Provided information Block Start

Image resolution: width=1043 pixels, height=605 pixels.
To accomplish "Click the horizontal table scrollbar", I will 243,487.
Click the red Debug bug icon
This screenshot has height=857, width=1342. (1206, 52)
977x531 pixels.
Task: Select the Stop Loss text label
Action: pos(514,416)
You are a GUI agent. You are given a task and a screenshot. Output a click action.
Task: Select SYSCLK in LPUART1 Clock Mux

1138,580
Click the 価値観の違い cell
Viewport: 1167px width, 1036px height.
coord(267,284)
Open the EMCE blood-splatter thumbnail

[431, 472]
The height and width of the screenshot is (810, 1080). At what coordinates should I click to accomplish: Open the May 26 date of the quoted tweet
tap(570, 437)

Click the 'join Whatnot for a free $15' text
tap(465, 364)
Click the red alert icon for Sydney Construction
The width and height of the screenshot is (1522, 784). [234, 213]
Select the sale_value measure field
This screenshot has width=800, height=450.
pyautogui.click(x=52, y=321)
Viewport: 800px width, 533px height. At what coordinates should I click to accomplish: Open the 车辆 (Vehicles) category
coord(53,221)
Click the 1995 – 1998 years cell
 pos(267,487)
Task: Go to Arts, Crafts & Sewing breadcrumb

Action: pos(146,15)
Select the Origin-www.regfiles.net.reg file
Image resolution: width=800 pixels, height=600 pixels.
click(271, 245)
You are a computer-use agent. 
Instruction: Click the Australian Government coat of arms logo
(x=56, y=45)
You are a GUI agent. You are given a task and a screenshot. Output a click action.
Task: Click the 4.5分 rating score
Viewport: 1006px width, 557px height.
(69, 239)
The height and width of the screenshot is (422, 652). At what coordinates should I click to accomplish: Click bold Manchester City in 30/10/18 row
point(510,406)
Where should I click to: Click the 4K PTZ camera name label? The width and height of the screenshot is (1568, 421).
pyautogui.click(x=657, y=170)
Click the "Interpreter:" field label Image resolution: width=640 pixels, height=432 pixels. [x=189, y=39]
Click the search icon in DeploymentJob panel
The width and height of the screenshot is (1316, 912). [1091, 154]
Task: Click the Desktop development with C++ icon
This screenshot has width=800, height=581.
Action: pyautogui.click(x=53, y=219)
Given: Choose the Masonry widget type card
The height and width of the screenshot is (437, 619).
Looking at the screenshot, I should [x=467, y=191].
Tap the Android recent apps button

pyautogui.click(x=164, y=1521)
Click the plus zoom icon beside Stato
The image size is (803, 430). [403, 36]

Provided information Block End

> What to do
Copy all the records above precisely.

> Solved problem
Image resolution: width=1043 pixels, height=605 pixels.
To accomplish "Click the horizontal table scrollbar", I will 243,487.
Click the red Debug bug icon
This screenshot has height=857, width=1342. (1206, 52)
977x531 pixels.
Task: Select the Stop Loss text label
Action: pos(514,416)
You are a GUI agent. You are given a task and a screenshot. Output a click action.
Task: Select SYSCLK in LPUART1 Clock Mux

1138,580
Click the 価値観の違い cell
Viewport: 1167px width, 1036px height.
coord(267,284)
Open the EMCE blood-splatter thumbnail

[431, 472]
The height and width of the screenshot is (810, 1080). At what coordinates should I click to accomplish: Open the May 26 date of the quoted tweet
tap(570, 437)

Click the 'join Whatnot for a free $15' text
tap(465, 364)
Click the red alert icon for Sydney Construction
The width and height of the screenshot is (1522, 784). [234, 213]
Select the sale_value measure field
This screenshot has width=800, height=450.
pyautogui.click(x=52, y=321)
Viewport: 800px width, 533px height. At what coordinates should I click to accomplish: Open the 车辆 (Vehicles) category
coord(53,221)
Click the 1995 – 1998 years cell
 pos(267,487)
Task: Go to Arts, Crafts & Sewing breadcrumb

Action: pos(146,15)
Select the Origin-www.regfiles.net.reg file
Image resolution: width=800 pixels, height=600 pixels.
click(271, 245)
You are a computer-use agent. 
Instruction: Click the Australian Government coat of arms logo
(x=56, y=45)
You are a GUI agent. You are given a task and a screenshot. Output a click action.
Task: Click the 4.5分 rating score
Viewport: 1006px width, 557px height.
(69, 239)
The height and width of the screenshot is (422, 652). At what coordinates should I click to accomplish: Click bold Manchester City in 30/10/18 row
point(510,406)
Where should I click to: Click the 4K PTZ camera name label? The width and height of the screenshot is (1568, 421).
pyautogui.click(x=657, y=170)
Click the "Interpreter:" field label Image resolution: width=640 pixels, height=432 pixels. [x=189, y=39]
Click the search icon in DeploymentJob panel
The width and height of the screenshot is (1316, 912). [1091, 154]
Task: Click the Desktop development with C++ icon
This screenshot has width=800, height=581.
Action: pyautogui.click(x=53, y=219)
Given: Choose the Masonry widget type card
The height and width of the screenshot is (437, 619).
Looking at the screenshot, I should [x=467, y=191].
Tap the Android recent apps button

pyautogui.click(x=164, y=1521)
Click the plus zoom icon beside Stato
The image size is (803, 430). [403, 36]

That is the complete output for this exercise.